* start SUPPLIED RECORDS *

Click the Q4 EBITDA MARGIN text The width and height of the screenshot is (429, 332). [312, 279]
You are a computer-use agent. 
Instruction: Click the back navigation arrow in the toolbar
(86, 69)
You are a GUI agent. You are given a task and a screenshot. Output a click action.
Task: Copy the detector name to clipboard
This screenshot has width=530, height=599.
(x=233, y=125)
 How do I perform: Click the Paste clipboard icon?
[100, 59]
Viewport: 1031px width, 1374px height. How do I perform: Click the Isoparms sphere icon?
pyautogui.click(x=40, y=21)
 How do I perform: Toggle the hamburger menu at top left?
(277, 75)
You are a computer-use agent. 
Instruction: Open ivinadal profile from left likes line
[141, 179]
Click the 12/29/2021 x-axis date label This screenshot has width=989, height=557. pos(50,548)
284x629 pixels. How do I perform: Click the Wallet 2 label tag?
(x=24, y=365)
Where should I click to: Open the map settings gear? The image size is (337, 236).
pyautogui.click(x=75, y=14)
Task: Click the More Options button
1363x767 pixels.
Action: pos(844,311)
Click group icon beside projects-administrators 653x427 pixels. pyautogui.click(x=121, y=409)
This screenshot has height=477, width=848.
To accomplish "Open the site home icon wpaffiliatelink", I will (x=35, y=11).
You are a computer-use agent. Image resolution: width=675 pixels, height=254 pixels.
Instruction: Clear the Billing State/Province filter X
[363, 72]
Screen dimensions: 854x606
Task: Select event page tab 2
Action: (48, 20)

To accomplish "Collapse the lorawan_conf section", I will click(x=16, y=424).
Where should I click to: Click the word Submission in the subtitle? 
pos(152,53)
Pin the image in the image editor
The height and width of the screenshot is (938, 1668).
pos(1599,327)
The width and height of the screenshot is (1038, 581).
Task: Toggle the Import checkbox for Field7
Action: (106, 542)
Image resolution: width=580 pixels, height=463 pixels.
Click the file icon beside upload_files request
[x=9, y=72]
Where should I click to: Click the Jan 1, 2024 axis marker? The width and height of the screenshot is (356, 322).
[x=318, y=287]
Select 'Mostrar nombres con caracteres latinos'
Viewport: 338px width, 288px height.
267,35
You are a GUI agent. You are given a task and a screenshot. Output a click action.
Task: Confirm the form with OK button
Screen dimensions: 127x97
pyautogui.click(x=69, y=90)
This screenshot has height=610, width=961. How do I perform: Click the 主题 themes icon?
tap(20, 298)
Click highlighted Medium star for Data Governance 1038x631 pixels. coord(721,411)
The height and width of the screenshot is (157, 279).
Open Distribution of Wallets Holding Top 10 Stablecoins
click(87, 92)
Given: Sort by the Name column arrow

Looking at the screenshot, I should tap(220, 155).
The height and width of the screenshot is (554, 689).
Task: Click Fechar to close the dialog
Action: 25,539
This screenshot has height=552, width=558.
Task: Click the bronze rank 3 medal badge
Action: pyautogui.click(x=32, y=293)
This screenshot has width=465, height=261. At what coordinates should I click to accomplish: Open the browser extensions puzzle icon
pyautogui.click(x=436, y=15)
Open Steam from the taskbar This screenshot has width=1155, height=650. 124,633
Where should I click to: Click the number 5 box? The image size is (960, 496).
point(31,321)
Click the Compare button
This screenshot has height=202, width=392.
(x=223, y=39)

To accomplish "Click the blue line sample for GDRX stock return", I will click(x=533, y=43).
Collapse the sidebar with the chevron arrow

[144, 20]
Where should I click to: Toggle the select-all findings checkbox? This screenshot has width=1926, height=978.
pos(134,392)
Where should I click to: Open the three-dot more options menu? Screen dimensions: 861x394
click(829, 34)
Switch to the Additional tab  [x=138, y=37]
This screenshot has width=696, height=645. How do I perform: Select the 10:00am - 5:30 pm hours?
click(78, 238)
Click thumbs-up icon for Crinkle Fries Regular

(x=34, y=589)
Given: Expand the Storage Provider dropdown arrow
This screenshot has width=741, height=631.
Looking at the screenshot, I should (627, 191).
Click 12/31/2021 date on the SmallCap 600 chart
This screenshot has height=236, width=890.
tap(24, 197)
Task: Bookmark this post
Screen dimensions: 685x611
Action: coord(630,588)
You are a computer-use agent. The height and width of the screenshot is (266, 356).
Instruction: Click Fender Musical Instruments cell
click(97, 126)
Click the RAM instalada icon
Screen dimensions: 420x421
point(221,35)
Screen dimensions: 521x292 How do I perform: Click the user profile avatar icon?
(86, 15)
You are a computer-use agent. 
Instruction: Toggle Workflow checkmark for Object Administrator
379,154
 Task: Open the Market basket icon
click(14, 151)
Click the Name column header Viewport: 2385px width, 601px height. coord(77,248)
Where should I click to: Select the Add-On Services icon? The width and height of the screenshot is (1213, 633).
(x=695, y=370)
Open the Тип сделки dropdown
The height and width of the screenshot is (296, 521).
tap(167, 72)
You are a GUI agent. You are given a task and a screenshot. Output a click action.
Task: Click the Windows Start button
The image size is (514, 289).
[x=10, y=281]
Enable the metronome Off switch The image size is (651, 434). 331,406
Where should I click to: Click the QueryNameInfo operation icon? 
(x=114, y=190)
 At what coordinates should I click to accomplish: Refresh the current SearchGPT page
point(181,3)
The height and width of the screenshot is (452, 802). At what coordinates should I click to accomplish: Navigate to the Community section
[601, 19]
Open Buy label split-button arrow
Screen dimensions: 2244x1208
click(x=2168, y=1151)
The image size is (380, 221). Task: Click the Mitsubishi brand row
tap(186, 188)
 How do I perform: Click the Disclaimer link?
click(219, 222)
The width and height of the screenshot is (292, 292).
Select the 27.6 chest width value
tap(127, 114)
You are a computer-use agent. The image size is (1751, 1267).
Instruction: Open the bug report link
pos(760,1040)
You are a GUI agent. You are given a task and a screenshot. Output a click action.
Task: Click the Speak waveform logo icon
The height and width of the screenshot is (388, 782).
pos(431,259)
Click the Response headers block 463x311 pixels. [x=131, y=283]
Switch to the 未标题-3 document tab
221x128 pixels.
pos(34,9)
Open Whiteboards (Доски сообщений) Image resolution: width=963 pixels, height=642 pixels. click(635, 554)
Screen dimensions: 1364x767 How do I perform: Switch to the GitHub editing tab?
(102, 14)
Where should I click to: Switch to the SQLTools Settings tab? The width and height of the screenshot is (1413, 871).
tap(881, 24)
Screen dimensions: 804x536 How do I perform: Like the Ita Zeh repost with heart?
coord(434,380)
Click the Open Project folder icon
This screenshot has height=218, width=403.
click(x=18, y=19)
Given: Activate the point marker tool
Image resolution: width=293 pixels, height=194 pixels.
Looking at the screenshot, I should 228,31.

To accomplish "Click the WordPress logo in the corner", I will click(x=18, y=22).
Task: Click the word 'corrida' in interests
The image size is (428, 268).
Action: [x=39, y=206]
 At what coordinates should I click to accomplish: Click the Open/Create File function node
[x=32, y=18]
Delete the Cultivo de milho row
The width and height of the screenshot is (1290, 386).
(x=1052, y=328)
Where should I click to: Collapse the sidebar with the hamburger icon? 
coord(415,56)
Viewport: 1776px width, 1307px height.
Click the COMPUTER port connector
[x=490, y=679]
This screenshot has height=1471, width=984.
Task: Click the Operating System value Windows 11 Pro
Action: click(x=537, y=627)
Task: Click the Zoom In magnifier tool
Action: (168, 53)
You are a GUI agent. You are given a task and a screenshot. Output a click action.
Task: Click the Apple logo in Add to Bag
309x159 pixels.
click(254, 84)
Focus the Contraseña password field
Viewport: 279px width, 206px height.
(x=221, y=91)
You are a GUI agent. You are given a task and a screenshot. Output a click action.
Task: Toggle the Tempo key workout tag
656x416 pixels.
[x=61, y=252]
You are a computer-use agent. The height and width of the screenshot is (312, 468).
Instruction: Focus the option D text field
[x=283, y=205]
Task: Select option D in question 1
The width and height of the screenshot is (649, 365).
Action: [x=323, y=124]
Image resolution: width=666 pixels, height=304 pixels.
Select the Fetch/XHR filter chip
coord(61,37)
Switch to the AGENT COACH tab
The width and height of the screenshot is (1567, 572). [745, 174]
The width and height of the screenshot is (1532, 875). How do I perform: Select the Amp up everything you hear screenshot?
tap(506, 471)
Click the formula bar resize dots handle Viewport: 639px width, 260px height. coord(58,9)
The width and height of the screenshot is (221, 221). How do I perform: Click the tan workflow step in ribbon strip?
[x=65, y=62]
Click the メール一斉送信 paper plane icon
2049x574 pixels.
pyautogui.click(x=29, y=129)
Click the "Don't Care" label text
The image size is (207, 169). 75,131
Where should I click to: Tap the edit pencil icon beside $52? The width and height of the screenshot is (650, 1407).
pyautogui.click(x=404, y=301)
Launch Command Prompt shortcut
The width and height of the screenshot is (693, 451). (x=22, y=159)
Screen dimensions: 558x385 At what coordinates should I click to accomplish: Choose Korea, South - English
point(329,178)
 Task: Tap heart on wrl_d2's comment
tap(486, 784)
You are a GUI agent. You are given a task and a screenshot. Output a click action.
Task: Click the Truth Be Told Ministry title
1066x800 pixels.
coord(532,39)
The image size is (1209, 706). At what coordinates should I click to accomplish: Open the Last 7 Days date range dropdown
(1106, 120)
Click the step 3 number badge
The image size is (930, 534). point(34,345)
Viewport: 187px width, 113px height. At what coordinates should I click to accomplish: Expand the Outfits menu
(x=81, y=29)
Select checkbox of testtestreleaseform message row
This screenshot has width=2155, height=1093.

* end SUPPLIED RECORDS *

> GIVEN EXERCISE: Recast the stretch of the records above from the line containing "284x629 pixels. How" through the line containing "Action: pos(844,311)" as a Markdown table with the columns Row and Line, numbering each line and omitting blank ones.

> EXERCISE SOLUTION:
| Row | Line |
|---|---|
| 1 | 284x629 pixels. How do I perform: Click the Wallet 2 label tag? |
| 2 | (x=24, y=365) |
| 3 | Where should I click to: Open the map settings gear? The image size is (337, 236). |
| 4 | pyautogui.click(x=75, y=14) |
| 5 | Task: Click the More Options button |
| 6 | 1363x767 pixels. |
| 7 | Action: pos(844,311) |